For basic tuning guidance for the Broker process, see Basic cluster tuning.

HTTP endpoints

For a list of API endpoints supported by the Broker, see Broker API.


The Broker is the process to route queries to if you want to run a distributed cluster. It understands the metadata published to ZooKeeper about what segments exist on what processes and routes queries such that they hit the right processes. This process also merges the result sets from all of the individual processes together. On start up, Historical processes announce themselves and the segments they are serving in Zookeeper.


org.apache.druid.cli.Main server broker

Forwarding queries

Most Druid queries contain an interval object that indicates a span of time for which data is requested. Likewise, Druid Segments are partitioned to contain data for some interval of time and segments are distributed across a cluster. Consider a simple datasource with 7 segments where each segment contains data for a given day of the week. Any query issued to the datasource for more than one day of data will hit more than one segment. These segments will likely be distributed across multiple processes, and hence, the query will likely hit multiple processes.

To determine which processes to forward queries to, the Broker process first builds a view of the world from information in Zookeeper. Zookeeper maintains information about Historical and streaming ingestion Peon processes and the segments they are serving. For every datasource in Zookeeper, the Broker process builds a timeline of segments and the processes that serve them. When queries are received for a specific datasource and interval, the Broker process performs a lookup into the timeline associated with the query datasource for the query interval and retrieves the processes that contain data for the query. The Broker process then forwards down the query to the selected processes.
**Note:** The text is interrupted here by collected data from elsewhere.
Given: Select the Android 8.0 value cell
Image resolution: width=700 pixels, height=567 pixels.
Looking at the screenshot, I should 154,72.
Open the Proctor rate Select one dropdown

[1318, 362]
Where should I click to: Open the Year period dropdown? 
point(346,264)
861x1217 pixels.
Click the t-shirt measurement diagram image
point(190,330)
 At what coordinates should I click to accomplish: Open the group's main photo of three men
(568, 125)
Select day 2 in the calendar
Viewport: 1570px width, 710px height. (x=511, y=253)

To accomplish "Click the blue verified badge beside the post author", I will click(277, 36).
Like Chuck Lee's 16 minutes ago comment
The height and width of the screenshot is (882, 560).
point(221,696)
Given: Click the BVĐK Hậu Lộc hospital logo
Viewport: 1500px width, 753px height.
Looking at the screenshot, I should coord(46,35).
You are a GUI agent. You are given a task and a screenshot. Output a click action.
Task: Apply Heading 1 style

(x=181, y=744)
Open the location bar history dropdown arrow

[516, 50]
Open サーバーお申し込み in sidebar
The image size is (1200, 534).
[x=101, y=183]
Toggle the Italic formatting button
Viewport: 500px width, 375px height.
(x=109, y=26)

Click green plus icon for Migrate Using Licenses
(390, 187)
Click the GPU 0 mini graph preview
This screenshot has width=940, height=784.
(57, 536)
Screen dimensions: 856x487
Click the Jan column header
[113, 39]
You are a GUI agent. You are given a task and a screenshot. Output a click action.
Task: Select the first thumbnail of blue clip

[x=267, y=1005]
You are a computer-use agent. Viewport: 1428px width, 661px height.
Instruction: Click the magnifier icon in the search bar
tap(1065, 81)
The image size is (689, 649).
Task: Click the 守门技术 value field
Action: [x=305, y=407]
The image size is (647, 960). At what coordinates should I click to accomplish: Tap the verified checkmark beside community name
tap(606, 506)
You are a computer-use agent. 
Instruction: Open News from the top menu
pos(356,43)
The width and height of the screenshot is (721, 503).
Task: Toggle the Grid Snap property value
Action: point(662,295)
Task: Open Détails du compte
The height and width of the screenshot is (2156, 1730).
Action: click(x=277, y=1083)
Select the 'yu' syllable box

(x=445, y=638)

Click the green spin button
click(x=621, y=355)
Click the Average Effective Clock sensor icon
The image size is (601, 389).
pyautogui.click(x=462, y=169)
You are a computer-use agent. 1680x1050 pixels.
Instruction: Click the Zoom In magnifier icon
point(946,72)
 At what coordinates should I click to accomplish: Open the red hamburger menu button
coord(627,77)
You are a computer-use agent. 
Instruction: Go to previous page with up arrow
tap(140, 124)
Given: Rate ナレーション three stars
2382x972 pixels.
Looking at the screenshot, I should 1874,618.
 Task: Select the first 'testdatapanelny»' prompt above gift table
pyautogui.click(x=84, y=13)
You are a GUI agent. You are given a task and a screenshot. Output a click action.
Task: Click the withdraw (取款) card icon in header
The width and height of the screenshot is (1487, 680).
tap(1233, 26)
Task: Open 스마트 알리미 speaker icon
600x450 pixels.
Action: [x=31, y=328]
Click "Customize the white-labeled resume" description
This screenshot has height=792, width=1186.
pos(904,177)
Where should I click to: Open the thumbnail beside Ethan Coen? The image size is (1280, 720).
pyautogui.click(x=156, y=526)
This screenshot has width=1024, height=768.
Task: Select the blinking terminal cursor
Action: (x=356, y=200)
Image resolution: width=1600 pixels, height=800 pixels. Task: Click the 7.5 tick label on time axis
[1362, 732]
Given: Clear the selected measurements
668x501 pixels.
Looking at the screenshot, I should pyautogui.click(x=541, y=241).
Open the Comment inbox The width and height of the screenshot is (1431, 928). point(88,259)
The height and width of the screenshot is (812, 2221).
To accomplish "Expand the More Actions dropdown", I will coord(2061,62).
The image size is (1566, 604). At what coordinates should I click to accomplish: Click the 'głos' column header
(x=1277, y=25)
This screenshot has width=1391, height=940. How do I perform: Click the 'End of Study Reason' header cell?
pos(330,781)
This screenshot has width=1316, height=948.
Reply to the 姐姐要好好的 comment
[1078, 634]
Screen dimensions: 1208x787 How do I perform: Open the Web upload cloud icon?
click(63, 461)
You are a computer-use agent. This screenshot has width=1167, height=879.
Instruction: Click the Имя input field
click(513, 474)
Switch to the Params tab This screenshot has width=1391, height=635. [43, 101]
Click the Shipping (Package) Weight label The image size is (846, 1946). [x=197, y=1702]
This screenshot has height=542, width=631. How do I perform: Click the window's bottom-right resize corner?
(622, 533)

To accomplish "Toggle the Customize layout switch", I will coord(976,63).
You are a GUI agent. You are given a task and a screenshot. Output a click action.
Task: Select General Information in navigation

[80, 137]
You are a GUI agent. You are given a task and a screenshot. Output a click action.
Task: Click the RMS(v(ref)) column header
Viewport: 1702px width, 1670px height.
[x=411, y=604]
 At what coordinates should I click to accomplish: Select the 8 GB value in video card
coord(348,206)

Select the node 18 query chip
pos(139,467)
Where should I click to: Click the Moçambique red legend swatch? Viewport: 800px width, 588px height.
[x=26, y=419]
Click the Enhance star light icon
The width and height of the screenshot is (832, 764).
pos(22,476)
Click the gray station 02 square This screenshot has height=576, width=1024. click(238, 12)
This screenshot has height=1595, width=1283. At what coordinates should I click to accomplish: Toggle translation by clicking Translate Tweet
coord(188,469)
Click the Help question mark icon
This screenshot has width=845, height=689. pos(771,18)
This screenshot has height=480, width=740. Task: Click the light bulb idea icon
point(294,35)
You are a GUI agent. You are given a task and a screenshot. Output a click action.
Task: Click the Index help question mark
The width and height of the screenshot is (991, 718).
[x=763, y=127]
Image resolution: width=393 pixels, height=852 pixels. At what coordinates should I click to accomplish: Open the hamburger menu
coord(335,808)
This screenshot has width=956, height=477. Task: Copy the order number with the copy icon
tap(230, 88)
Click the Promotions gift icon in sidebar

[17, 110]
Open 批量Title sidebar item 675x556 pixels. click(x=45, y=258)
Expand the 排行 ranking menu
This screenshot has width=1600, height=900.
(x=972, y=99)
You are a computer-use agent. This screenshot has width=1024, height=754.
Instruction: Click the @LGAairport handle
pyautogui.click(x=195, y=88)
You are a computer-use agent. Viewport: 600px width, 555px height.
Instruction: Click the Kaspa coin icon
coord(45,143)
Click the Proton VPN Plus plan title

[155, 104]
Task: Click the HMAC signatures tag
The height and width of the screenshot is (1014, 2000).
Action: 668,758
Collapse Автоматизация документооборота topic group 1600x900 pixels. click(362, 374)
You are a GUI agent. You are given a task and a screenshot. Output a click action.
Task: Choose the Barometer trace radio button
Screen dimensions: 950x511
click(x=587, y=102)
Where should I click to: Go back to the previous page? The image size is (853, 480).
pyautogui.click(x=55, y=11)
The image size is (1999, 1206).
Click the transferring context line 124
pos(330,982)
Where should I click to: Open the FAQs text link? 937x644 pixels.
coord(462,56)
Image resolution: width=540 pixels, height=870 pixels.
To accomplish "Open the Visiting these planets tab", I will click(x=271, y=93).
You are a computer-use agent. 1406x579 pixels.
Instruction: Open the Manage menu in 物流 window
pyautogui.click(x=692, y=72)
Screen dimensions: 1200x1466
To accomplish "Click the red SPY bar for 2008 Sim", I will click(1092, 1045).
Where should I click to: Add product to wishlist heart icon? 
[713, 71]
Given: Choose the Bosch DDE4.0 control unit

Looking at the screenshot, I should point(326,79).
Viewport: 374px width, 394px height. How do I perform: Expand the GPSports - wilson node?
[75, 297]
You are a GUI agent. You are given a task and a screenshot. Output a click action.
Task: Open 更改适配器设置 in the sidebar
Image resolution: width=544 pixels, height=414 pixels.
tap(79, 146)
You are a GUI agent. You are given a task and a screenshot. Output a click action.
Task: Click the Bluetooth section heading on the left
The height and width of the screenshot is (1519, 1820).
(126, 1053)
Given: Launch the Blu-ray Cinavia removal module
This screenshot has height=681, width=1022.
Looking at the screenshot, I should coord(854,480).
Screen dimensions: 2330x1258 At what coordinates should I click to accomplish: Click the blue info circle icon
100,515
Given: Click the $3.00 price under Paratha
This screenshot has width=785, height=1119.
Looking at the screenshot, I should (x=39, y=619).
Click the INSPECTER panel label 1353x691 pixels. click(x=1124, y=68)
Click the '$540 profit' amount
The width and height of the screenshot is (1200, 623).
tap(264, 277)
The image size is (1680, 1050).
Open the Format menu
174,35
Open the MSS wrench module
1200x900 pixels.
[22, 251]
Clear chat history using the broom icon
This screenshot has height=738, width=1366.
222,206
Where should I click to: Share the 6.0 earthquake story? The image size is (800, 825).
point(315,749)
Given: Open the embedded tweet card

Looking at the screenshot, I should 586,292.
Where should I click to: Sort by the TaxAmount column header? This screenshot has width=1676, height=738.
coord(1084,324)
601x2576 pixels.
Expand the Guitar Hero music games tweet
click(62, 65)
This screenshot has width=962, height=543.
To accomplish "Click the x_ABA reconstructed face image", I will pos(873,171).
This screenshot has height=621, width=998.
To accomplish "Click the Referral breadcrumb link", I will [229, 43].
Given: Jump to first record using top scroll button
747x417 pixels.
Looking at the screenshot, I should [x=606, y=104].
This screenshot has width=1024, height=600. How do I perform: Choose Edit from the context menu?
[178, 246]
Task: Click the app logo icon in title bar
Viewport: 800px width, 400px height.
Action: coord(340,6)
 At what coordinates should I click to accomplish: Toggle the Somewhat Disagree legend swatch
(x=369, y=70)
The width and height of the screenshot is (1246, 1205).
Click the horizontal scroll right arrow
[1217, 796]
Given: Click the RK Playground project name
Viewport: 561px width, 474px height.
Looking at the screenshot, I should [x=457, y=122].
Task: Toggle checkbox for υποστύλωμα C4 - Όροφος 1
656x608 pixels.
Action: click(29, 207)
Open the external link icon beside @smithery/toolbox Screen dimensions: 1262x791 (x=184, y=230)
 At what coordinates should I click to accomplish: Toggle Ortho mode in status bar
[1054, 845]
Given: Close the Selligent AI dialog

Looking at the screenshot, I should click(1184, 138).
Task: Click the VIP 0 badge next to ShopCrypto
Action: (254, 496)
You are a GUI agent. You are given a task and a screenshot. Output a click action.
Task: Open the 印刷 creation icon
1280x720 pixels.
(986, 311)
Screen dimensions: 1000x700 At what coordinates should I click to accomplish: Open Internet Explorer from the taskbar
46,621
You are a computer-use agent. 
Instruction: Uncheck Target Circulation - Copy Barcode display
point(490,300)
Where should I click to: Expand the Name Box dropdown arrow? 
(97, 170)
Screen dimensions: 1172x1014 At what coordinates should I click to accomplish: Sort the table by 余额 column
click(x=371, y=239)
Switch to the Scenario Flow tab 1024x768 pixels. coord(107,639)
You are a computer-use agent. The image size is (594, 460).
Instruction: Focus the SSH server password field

Broker processes employ a cache with an LRU cache invalidation strategy. The Broker cache stores per-segment results. The cache can be local to each Broker process or shared across multiple processes using an external distributed cache such as memcached. Each time a broker process receives a query, it first maps the query to a set of segments. A subset of these segment results may already exist in the cache and the results can be directly pulled from the cache. For any segment results that do not exist in the cache, the broker process will forward the query to the Historical processes. Once the Historical processes return their results, the Broker will store those results in the cache. Real-time segments are never cached and hence requests for real-time data will always be forwarded to real-time processes. Real-time data is perpetually changing and caching the results would be unreliable.